Question

Mary drove from Clarksville to Leesville at 45 miles per hour (mph). At Leesville she discovered that she had forgotten her purse. She immediately returned to Clarksville at 55 mph. What was her average speed for the entire trip? (The answer is not 50 mph.)

Answer

**step1 Define the Total Distance Traveled**

Mary drove from Clarksville to Leesville and then returned immediately to Clarksville. This means the distance traveled in one direction is the same as the distance traveled in the other direction. Let's denote the distance between Clarksville and Leesville as 'd' miles.

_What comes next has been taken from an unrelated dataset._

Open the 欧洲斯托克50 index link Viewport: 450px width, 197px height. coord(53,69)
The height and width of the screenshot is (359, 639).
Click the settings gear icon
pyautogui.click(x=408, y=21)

$$ \text{Total Distance} = \text{Distance to Leesville} + \text{Distance back to Clarksville} $$

$$ \text{Total Distance} = d + d = 2d \text{ miles} $$

**step2 Calculate the Time Taken for the Outward Journey**

The time taken for any part of the journey is calculated by dividing the distance by the speed. On the way from Clarksville to Leesville, Mary's speed was 45 miles per hour.

$$ \text{Time for Outward Journey} = \frac{\text{Distance}}{\text{Speed}} $$

$$ \text{Time for Outward Journey} = \frac{d}{45} \text{ hours} $$

**step3 Calculate the Time Taken for the Return Journey**

For the return journey from Leesville to Clarksville, the distance was still 'd' miles, but Mary's speed was 55 miles per hour.

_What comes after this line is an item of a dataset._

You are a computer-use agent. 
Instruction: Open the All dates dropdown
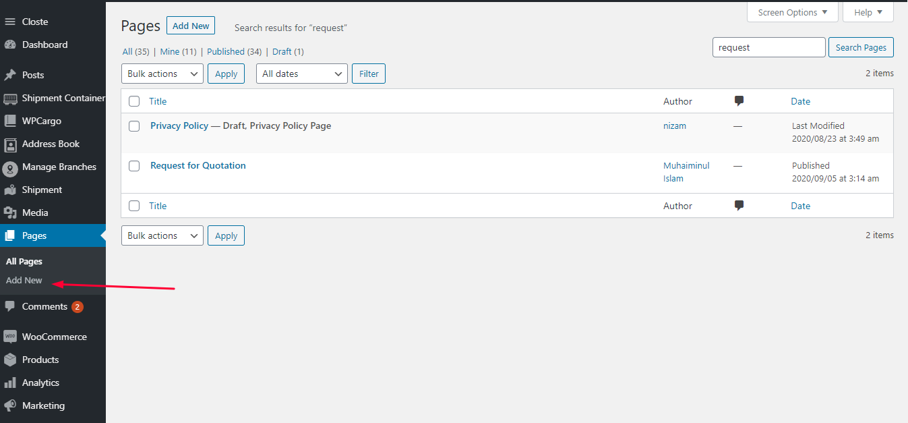click(302, 74)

$$ \text{Time for Return Journey} = \frac{\text{Distance}}{\text{Speed}} $$

$$ \text{Time for Return Journey} = \frac{d}{55} \text{ hours} $$

**step4 Calculate the Total Time for the Entire Trip**

To find the total time Mary spent driving, we add the time taken for the outward journey and the time taken for the return journey.

$$ \text{Total Time} = \text{Time for Outward Journey} + \text{Time for Return Journey} $$

$$ \text{Total Time} = \frac{d}{45} + \frac{d}{55} \text{ hours} $$

To add these fractions, we need to find a common denominator. The least common multiple of 45 and 55 is 495 (since 45 × 11 = 495 and 55 × 9 = 495).

$$ \text{Total Time} = \frac{d \times 11}{45 \times 11} + \frac{d \times 9}{55 \times 9} $$

$$ \text{Total Time} = \frac{11d}{495} + \frac{9d}{495} $$

$$ \text{Total Time} = \frac{11d + 9d}{495} $$

$$ \text{Total Time} = \frac{20d}{495} \text{ hours} $$

**step5 Calculate the Average Speed for the Entire Trip**

The average speed for the entire trip is found by dividing the total distance traveled by the total time taken for the trip.

$$ \text{Average Speed} = \frac{\text{Total Distance}}{\text{Total Time}} $$

Now, we substitute the total distance (2d) and the total time (20d/495) into the formula. Notice that the distance 'd' will cancel out, so we don't need to know its specific value.

$$ \text{Average Speed} = \frac{2d}{\frac{20d}{495}} $$

To divide by a fraction, we multiply by its reciprocal.

$$ \text{Average Speed} = 2d \times \frac{495}{20d} $$

$$ \text{Average Speed} = \frac{2 \times 495}{20} $$

$$ \text{Average Speed} = \frac{990}{20} $$

$$ \text{Average Speed} = 49.5 \text{ mph} $$